> [Document passage]
-- BEGIN --

Question

Find the critical numbers of $$f$$ (if any). Find the open intervals on which the function is increasing or decreasing and locate all relative extrema. Use a graphing utility to confirm your results.$$f(x)=(3-x) e^{x-3}$$

Answer

**step1 Calculate the First Derivative of the Function**

To find where the function is increasing, decreasing, or has extreme points, we first need to understand its rate of change. In mathematics, this rate of change is found using the first derivative of the function, denoted as $$f'(x)$$. For the given function, $$f(x)=(3-x) e^{x-3}$$, which is a product of two simpler functions, we use the product rule for derivatives: if $$f(x) = u(x)v(x)$$, then $$f'(x) = u'(x)v(x) + u(x)v'(x)$$. Here, we let $$u(x) = (3-x)$$ and $$v(x) = e^{x-3}$$. We then find the derivative of each part.

$$u(x) = 3-x \Rightarrow u'(x) = -1$$

$$v(x) = e^{x-3} \Rightarrow v'(x) = e^{x-3} \times (1) = e^{x-3}$$

Now, substitute these into the product rule formula to find $$f'(x)$$.

$$f'(x) = (-1) \cdot e^{x-3} + (3-x) \cdot e^{x-3}$$

Factor out the common term $$e^{x-3}$$.

$$f'(x) = e^{x-3} \cdot (-1 + 3 - x)$$

$$f'(x) = e^{x-3} (2-x)$$

**step2 Find the Critical Numbers**

Critical numbers are the x-values where the first derivative $$f'(x)$$ is either equal to zero or undefined. These points are crucial because they are potential locations for relative maxima or minima. The term $$e^{x-3}$$ is always positive and never undefined for any real value of x. Therefore, we only need to find when the other factor, $$(2-x)$$, is equal to zero.

$$2-x = 0$$

Solve for $$x$$.

$$x = 2$$

Thus, the only critical number is $$x=2$$.

-- END --

> [Material provided]
-- BEGIN --

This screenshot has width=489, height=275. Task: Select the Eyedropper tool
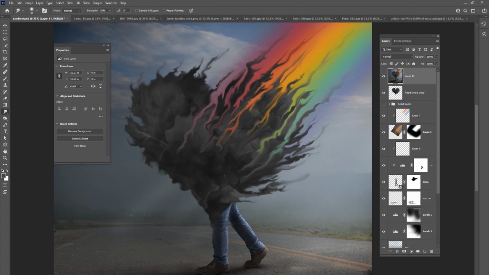coord(5,65)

-- END --

> [Problems]
• 1. In the worked solution, what is the only critical number of the function?
• 2. Say whether each statement agrees with the worked solution, answering yes or no and quoting the deciding words: (a) The product rule is used to differentiate f. (b) The term e^(x−3) is undefined for some real values of x. (c) The common term e^(x−3) is factored out of the derivative.
The material isn't needed here.

> [Answer set]
• 1. x = 2

• 2.
(a) Yes: "we use the product rule for derivatives"
(b) No: "is always positive and never undefined for any real value of x"
(c) Yes: "Factor out the common term"